T lymphocytes derived from 16.2β mice express a Tg TCR β-chain specific for an I-Ad-restricted peptide (LACKp, FSPSLEHPIVVSGSWD) derived from the Leishmania Major-derived Ag, LACK 10, 44. TS/A and TS/A-LACK tumour cells were described previously 10, 47, 55. Briefly, TS/A-LACK tumour cells express the LACK Ag as intracellular protein (i.e. as a model tumour-associated mTOR inhibitor Ag) and do not express MHC class II. Exponentially growing TS/A-LACK tumour cells were subcutaneously injected (4×105 cells/mouse, 100 μL PBS) in syngeneic
mice (BALB/c), resulting in established solid tumours by day 10 10. Mice were sacrificed 21 days after tumour-cell injection to obtain T-dLN. At least five mice per group were pooled for immunological studies, and seven per group in ACT experiments. All the in vivo studies were approved by the Ethical Committee of San Raffaele Scientific Institute (Milan, Italy) and performed according to its guidelines.
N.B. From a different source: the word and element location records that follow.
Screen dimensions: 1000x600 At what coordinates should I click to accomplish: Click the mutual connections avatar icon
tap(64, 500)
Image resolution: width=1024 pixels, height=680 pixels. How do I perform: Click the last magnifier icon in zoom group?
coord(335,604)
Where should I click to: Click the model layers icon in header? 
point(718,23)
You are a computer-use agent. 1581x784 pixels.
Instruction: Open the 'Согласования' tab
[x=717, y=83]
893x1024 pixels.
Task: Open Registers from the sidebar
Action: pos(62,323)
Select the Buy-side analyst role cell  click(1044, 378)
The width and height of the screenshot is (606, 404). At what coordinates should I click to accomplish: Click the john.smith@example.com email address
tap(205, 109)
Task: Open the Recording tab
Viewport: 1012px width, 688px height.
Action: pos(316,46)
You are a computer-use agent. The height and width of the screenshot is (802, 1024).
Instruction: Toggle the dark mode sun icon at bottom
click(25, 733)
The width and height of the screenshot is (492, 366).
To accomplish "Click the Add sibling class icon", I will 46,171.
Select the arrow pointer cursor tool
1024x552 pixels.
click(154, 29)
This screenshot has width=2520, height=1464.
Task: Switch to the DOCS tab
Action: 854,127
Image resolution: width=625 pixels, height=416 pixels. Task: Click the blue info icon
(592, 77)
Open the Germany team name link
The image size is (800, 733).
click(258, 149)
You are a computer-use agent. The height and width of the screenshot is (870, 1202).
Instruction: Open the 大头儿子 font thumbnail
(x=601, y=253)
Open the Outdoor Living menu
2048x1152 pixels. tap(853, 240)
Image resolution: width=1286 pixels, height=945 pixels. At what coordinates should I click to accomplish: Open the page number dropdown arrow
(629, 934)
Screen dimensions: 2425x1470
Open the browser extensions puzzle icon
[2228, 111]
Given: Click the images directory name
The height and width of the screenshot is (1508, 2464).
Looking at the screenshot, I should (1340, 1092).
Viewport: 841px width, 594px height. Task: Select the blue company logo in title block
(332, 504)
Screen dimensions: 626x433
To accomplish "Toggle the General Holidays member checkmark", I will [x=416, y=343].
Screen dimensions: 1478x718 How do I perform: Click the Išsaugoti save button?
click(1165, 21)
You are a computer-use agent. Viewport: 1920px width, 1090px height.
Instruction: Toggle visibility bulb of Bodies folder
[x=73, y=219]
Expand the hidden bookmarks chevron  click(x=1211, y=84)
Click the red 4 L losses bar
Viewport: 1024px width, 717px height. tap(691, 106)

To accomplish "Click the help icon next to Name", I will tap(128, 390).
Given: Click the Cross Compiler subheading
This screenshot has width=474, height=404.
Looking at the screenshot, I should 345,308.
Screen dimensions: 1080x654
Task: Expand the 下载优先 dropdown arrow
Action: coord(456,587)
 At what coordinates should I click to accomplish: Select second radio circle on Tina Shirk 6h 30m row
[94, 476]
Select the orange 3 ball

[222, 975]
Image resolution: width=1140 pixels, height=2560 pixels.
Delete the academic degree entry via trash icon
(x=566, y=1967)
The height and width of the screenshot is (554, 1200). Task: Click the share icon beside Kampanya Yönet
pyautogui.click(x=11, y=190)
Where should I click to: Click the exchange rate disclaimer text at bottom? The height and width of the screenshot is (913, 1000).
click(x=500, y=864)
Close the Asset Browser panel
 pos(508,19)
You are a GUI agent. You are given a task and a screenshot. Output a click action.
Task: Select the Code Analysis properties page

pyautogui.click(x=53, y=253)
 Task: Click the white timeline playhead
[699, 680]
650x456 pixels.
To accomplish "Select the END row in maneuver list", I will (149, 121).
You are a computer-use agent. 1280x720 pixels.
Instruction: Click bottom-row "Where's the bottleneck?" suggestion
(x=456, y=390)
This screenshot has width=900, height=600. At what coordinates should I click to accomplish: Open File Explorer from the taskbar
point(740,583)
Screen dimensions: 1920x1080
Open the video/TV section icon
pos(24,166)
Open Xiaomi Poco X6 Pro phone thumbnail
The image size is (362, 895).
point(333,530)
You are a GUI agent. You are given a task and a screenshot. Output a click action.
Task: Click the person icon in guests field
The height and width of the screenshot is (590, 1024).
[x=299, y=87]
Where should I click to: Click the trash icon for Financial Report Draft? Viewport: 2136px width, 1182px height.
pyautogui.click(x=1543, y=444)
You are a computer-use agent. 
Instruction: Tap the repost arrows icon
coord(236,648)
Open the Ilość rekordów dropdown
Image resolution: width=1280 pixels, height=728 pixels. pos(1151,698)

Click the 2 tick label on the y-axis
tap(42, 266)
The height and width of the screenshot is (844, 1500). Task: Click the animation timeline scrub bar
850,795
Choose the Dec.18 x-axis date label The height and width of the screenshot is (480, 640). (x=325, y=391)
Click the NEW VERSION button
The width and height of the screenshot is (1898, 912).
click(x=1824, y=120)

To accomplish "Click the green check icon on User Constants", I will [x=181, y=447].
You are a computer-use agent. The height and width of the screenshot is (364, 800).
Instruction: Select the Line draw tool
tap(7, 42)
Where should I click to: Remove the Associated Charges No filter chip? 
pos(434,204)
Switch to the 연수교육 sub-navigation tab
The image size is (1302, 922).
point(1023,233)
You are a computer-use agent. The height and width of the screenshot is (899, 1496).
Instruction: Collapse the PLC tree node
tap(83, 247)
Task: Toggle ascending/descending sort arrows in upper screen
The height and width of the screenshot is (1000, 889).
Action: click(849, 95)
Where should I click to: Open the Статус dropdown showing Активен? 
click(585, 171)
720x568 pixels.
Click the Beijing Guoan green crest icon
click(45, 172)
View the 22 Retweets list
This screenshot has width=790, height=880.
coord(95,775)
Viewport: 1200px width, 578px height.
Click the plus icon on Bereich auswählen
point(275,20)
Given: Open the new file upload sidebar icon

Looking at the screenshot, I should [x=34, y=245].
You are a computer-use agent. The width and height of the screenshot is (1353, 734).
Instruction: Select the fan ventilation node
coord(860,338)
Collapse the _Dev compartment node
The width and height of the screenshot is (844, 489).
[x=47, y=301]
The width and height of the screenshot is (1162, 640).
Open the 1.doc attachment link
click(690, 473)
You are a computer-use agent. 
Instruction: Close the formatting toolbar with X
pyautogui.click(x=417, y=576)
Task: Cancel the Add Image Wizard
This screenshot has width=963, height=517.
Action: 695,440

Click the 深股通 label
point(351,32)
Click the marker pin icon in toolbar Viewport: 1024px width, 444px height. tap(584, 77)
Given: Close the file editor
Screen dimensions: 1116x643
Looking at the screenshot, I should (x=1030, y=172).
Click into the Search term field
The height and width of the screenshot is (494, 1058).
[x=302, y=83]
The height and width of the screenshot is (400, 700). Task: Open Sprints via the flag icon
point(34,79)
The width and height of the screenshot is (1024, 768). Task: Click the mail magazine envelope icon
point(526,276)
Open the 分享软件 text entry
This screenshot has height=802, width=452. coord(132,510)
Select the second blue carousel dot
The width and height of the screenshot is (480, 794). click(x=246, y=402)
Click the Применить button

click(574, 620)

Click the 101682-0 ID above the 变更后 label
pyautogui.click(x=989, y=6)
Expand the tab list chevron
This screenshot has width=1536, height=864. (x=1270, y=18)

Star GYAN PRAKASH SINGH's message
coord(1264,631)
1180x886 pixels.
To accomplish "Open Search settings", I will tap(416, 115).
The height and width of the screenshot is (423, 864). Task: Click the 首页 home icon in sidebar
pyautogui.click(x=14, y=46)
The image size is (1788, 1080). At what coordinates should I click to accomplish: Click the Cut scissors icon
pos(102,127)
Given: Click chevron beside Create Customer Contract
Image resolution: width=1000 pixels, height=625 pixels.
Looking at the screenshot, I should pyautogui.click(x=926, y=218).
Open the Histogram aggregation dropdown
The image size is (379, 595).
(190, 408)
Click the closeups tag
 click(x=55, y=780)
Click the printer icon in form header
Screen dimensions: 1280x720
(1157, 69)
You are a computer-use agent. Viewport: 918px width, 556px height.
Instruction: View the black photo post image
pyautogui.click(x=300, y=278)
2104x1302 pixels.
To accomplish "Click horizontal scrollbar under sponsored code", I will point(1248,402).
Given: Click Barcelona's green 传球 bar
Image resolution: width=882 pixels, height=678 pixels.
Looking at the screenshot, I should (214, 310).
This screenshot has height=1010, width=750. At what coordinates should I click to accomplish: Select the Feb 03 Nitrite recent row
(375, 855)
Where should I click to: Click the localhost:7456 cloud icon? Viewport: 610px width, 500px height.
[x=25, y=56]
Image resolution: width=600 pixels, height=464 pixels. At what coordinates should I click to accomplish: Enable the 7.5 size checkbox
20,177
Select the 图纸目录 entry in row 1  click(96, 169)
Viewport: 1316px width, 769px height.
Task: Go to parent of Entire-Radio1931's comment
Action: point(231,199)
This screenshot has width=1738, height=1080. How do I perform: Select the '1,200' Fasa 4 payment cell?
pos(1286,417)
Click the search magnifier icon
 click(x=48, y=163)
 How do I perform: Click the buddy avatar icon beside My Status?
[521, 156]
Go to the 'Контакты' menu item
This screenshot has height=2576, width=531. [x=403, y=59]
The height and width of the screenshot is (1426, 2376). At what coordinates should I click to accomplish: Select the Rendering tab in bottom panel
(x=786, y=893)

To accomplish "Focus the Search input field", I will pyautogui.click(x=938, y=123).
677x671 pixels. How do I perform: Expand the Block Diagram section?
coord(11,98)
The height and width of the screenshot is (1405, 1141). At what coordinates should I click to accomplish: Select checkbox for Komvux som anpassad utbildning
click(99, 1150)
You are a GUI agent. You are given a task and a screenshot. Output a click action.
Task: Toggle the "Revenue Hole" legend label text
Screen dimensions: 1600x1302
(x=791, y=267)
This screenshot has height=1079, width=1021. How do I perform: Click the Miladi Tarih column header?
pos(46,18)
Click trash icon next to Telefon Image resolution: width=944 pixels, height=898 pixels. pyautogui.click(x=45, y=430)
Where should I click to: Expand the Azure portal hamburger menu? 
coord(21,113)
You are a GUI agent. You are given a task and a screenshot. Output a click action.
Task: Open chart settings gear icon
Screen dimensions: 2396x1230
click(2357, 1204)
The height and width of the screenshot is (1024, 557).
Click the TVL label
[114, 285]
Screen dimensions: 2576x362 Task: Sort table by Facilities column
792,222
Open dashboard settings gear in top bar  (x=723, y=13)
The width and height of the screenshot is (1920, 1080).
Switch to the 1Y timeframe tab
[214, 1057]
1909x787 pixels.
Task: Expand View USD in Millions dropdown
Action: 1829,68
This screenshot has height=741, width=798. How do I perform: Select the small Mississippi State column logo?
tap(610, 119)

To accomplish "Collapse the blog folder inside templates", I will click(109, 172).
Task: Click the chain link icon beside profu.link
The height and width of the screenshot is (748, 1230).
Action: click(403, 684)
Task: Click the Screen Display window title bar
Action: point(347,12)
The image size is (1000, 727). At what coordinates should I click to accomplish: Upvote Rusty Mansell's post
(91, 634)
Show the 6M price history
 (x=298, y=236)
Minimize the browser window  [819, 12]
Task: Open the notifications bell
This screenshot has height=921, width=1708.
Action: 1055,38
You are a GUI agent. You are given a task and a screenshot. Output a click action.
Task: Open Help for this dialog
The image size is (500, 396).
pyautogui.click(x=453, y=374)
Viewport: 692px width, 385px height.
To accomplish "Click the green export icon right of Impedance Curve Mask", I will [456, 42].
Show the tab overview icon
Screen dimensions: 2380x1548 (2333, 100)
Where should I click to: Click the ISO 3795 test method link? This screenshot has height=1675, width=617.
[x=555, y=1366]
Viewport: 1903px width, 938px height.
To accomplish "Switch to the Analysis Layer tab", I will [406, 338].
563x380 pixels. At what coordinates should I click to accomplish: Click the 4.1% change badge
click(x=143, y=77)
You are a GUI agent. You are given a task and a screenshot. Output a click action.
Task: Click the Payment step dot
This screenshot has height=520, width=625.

Tumour-free and/or tumour-bearing mice were sacrificed and the axillary, brachial and inguinal LN was surgically excised. Single-cell suspensions were obtained and cultured in 24-well plates at the density of 4–5×106/mL in complete medium (RPMI-5% FBS, 100 U/mL penicillin, 100 U/mL streptomycin, and 2.5×10−5M 2-ME, Invitrogen Life Technology, Milano, Italy) in the absence
or in the presence of recombinant mouse IL-7 (50–100 ng/mL), IL-2 IWR1 (20 ng/mL), IL-6 (45 ng/mL), or IL-15 (100 ng/mL) (Peprotech). When required, cells were labeled with the
fluorescent dye CFSE at the final concentration of 1 μM, according to manufacturer instructions. CD4+ T cells were purified by magnetic beads (Dynal, Invitrogen)-assisted Vasopressin Receptor negative depletion of MHC class II+, CD8+ cells. CD4+ T-cell purity was evaluated by flow cytometry, and proved to be higher than 97%. I-Ad/LACK fluorescent multimer staining was performed and with PE- or PerCP-labeled anti-CD4, anti-CD25, anti-CD44, and anti-CD62L mAb and with allophycocyanin-labeled anti-CD8a, anti-CD11b, and anti-B220 mAb (BD, Pharmingen) as described previously 10. TO-PRO-3 (1 nM final concentration; Molecular Probes, Invitrogen) was added to the sample just before flow cytometric analyses to discriminate viable and dead cells. CD8a+, CD11b+, B220+, and TO-PRO-3+ cells were excluded by electronic gating during the acquisition. Typically, 1–3×105 CD4+ or 103 CD4+ I-Ad/LACK+ events were acquired using an FACS Calibur flow cytometer (BD). Intracellular Bcl-2 staining was performed as described previously 56. LACK-specific artificial APC (LACK aAPC) were prepared as described previously 57 by coating 5-μm polystyrene sulfate latex beads (Invitrogen) with I-Ad/LACK dimers (20 μg/mL) and anti-CD28 mAb (37.51; 2 μg/mL). Control aAPC were prepared by coating beads with anti-CD28 mAb only (−/28 aAPC). Cytokine production in response to LACK aAPC was comparable to that induced by LACK peptide-pulsed syngeneic splenocytes (data not shown).